- **El ejercicio**
Por favor, cambia "geriátrico" por "asilo" al reproducir el fragmento del texto sobre Luis Agustín León que empieza en las palabras "Al filo de los" y termina después de "ya –casi– no quedan.".

-------- Texto seleccionado

Al filo de los 86 años, internado en un geriátrico y fuera
ya de la vida política, falleció esta semana Luis Agustín León, correntino
achaqueñado, radical de cepa, carne y hueso, hombre bueno y político decente
como ya –casi– no quedan.
Fue mi amigo y más que eso: un prócer para mi pequeña
familia, compuesta por casi todos radicales que en los ’50 y ’60 recorrían los
comités del Chaco, por caminos de tierra, bosques y aguadas, haciendo una
docencia política formidable porque se basaba en ideales, discursos y
postulados éticos, y no en dádivas clientelistas.
Seductor, tanguero, simpático, caballeroso en el cuidado de
las formas y en su vestimenta, el Bicho fue, para mí, modelo de varón y de
político. De traje o con su atuendo favorito –saco azul de tres botones,
pantalón gris, camisa blanca o celeste y corbata al tono– era una especie de
dandy, un raro cajetilla populista con entrada segura en el pobrerío
provincial. Jugador de loba y de póker hasta el amanecer (o hasta que lo
desplumaran) timbeaba por gusto y no por vicio, y jamás se le arrugó ni la
corbata. “Que nunca se te afloje el nudo”, era uno de sus consejos, guiñando el
ojo.
Le encantaban los apotegmas. “Sólo mostrar la blanca espuma”, me decía sonriente. “Bueno que no te vean lo negro del culo,
pero mejor tener el culo limpio”, y encendía un puro barato, un Avanti,
porque solía tener más deudas que fortuna. Claro que lo fumaba como un
aristócrata, como Hemingway o Fidel Castro, con quien más de una vez compartió
tabacos.
Yo era pibe cuando lo acompañaba a “hacer campaña”, como se decía, porque mi cepa también fue radical.
Mi viejo, socialista, miraba de soslayo aunque al final siempre votaba a “Don Ricardo”, como llamábamos
familiarmente a Balbín, ese prócer de voz ronca y tabacal que venía a comer a
casa como un tío querido, traído siempre por el Bicho. Mi vieja, conservadora,
hacía silencio y quién sabe qué votaría. Pero mi hermana y mi cuñado, de
nombres Beby y Buby, eran capaces de seguir al Bicho hasta la muerte. Y
confieso que yo también, aunque nunca milité a su lado.
En el ’69, después del Cordobazo que me tocó bajo bandera,
fue el Bicho quien me llevó a Buenos Aires. Yo era un joven izquierdista que se
peronizaba velozmente, como les sucedió a miles de mi generación. El Bicho
estaba en baja porque Onganía era el dueño de las urnas, y yo estuve a su lado
varios años haciéndole de secretario, chofer, cómplice y confidente, mientras
estudiaba Derecho y me iniciaba como periodista y él era socio de un
restaurante de segunda sobre la avenida Callao. Allí hacía política como podía,
yo lo acompañaba en sus gestiones bancarias (siempre estaba en descubierto) y
todos los días comíamos junto a la magra caja, donde más de una vez hice de
adicionista. El lo que hacía era mirar con nostalgia hacia el Congreso. “Un día de éstos volvemos”, prometía,
encantador. Y se cruzaba a la Confitería del Molino para rosquear con
correligionarios, o –si andaba en la buena– nos íbamos a la otra cuadra a comer
pucheros en El Tropezón, donde siempre había ex legisladores de todo pelaje.

----------------
-------- Datos extraídos

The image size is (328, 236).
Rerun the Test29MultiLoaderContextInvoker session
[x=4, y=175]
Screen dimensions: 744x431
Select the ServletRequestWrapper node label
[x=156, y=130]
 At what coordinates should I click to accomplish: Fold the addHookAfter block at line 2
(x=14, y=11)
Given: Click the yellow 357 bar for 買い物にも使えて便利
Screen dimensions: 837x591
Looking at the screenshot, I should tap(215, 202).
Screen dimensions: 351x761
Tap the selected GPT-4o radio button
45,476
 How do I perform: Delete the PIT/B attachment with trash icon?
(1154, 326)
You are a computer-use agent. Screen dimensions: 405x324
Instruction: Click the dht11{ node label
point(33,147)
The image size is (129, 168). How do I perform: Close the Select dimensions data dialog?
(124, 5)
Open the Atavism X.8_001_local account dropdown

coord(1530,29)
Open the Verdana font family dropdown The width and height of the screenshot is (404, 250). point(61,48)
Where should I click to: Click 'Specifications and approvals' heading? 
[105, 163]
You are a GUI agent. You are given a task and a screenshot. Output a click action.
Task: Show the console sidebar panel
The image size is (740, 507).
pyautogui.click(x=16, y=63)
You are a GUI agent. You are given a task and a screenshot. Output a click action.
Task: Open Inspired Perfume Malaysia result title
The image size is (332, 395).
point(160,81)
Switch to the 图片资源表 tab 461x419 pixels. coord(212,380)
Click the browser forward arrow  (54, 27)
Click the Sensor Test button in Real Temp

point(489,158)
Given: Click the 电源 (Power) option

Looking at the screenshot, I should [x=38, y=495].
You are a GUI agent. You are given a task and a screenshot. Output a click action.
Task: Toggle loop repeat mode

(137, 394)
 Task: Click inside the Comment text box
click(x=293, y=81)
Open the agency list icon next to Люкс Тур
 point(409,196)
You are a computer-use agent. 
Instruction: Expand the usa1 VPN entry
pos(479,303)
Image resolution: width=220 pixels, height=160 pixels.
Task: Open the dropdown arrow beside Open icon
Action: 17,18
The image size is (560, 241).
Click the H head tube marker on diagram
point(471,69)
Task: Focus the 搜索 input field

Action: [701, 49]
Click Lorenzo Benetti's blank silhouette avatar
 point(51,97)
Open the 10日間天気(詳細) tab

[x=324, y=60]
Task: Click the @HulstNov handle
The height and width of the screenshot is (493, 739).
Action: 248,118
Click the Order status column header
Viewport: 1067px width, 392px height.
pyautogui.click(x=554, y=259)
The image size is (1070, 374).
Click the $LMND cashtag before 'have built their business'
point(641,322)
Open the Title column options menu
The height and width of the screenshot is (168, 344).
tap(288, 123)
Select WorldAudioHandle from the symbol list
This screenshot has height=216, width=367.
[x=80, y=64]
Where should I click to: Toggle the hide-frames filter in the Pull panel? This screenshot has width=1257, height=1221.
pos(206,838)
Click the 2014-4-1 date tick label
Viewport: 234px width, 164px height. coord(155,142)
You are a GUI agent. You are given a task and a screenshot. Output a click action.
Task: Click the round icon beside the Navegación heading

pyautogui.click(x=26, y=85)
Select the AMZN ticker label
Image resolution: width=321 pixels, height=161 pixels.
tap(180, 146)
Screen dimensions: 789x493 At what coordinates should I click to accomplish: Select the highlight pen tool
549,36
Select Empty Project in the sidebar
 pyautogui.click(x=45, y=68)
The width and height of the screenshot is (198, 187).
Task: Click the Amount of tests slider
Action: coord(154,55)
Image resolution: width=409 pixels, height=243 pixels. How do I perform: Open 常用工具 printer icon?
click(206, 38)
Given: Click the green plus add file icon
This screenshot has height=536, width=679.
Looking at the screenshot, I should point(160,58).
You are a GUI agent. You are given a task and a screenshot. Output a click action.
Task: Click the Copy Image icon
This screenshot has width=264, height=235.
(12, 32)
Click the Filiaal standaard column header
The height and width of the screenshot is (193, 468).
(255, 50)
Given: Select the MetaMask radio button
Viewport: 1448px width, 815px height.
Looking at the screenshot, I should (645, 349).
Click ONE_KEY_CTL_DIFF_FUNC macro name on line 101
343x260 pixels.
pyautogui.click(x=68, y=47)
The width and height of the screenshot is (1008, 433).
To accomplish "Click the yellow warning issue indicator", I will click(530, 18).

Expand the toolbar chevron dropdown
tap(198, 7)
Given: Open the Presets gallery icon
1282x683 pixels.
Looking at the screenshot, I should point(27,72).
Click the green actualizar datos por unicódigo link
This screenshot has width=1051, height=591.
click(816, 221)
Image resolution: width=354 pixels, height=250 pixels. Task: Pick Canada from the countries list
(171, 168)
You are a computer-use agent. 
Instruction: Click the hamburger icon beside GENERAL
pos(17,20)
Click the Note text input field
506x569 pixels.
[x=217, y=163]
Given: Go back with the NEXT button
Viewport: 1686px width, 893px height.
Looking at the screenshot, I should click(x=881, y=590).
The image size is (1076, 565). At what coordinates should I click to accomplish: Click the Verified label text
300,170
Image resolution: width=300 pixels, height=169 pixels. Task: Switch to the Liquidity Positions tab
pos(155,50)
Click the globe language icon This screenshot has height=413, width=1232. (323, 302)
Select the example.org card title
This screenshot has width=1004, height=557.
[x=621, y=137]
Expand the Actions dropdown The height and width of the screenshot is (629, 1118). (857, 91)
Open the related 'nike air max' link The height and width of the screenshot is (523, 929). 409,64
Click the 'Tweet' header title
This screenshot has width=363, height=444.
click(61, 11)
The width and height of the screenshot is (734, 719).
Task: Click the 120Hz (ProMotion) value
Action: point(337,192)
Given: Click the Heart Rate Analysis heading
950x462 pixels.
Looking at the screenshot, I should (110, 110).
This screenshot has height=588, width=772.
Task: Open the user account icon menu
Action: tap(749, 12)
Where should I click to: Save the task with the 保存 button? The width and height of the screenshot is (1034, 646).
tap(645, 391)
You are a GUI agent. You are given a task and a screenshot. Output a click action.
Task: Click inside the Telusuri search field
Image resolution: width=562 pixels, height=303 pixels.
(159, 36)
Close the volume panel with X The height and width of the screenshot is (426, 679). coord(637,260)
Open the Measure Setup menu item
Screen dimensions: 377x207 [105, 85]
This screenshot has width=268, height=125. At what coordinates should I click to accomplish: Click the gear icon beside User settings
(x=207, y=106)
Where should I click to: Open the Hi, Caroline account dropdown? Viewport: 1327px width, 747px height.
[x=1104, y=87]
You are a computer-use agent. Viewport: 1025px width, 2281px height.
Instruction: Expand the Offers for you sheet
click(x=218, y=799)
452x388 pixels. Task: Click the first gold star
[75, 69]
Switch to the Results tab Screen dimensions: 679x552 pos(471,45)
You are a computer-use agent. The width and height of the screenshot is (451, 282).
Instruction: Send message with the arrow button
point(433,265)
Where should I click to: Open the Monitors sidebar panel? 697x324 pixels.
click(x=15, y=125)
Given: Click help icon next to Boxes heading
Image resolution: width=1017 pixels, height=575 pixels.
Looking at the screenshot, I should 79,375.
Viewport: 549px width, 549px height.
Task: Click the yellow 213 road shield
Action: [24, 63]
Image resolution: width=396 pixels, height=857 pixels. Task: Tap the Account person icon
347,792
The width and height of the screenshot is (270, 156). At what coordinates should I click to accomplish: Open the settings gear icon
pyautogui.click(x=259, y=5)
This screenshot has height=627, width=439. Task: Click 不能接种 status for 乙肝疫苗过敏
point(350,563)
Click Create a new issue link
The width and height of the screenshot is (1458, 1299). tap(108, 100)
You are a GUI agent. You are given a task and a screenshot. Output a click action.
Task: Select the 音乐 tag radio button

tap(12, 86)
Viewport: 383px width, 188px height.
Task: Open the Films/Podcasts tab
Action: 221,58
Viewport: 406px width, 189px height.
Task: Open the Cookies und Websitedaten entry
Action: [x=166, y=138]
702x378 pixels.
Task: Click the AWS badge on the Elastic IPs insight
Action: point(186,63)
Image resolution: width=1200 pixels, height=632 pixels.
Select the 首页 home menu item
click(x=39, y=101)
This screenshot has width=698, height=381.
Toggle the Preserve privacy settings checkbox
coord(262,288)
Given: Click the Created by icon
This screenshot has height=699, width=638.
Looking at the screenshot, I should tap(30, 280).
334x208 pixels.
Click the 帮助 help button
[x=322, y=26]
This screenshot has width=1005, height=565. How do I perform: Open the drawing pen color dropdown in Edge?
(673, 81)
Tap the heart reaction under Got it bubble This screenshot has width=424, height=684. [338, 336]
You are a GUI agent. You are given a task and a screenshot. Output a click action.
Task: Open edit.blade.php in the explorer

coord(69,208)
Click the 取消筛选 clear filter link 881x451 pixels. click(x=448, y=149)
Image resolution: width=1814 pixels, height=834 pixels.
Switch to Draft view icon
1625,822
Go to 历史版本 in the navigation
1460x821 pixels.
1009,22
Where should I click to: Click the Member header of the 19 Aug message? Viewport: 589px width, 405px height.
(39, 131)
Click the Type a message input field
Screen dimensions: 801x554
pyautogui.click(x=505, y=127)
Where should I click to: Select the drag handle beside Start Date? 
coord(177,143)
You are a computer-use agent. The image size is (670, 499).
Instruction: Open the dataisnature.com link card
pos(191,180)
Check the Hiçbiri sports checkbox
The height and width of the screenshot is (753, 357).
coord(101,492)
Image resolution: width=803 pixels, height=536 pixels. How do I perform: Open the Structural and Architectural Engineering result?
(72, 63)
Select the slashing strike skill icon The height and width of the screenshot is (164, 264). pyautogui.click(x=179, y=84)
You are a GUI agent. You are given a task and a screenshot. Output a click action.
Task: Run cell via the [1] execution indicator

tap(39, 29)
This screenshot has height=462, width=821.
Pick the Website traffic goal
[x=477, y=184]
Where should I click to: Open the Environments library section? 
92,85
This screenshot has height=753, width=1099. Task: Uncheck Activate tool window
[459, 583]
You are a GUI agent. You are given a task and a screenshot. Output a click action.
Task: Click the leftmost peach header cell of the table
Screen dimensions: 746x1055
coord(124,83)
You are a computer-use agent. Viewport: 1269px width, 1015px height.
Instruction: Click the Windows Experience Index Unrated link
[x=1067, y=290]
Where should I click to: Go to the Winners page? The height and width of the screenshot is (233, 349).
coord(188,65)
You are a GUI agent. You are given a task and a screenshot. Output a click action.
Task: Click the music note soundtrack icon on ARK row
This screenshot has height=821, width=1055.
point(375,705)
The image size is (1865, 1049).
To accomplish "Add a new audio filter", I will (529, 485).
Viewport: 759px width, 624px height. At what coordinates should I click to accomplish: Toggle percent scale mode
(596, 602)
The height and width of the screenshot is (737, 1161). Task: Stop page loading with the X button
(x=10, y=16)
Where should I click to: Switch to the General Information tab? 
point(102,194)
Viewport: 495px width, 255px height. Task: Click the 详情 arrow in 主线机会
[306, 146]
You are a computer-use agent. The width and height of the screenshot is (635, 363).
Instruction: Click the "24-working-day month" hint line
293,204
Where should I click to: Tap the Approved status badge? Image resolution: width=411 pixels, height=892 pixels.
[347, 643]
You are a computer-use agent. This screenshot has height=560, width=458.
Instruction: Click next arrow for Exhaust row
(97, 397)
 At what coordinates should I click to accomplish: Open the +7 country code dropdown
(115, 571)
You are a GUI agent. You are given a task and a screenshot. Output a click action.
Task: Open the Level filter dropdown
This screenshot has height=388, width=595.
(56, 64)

----------------

- **La solución**
Al filo de los 86 años, internado en un asilo y fuera
ya de la vida política, falleció esta semana Luis Agustín León, correntino
achaqueñado, radical de cepa, carne y hueso, hombre bueno y político decente
como ya –casi– no quedan.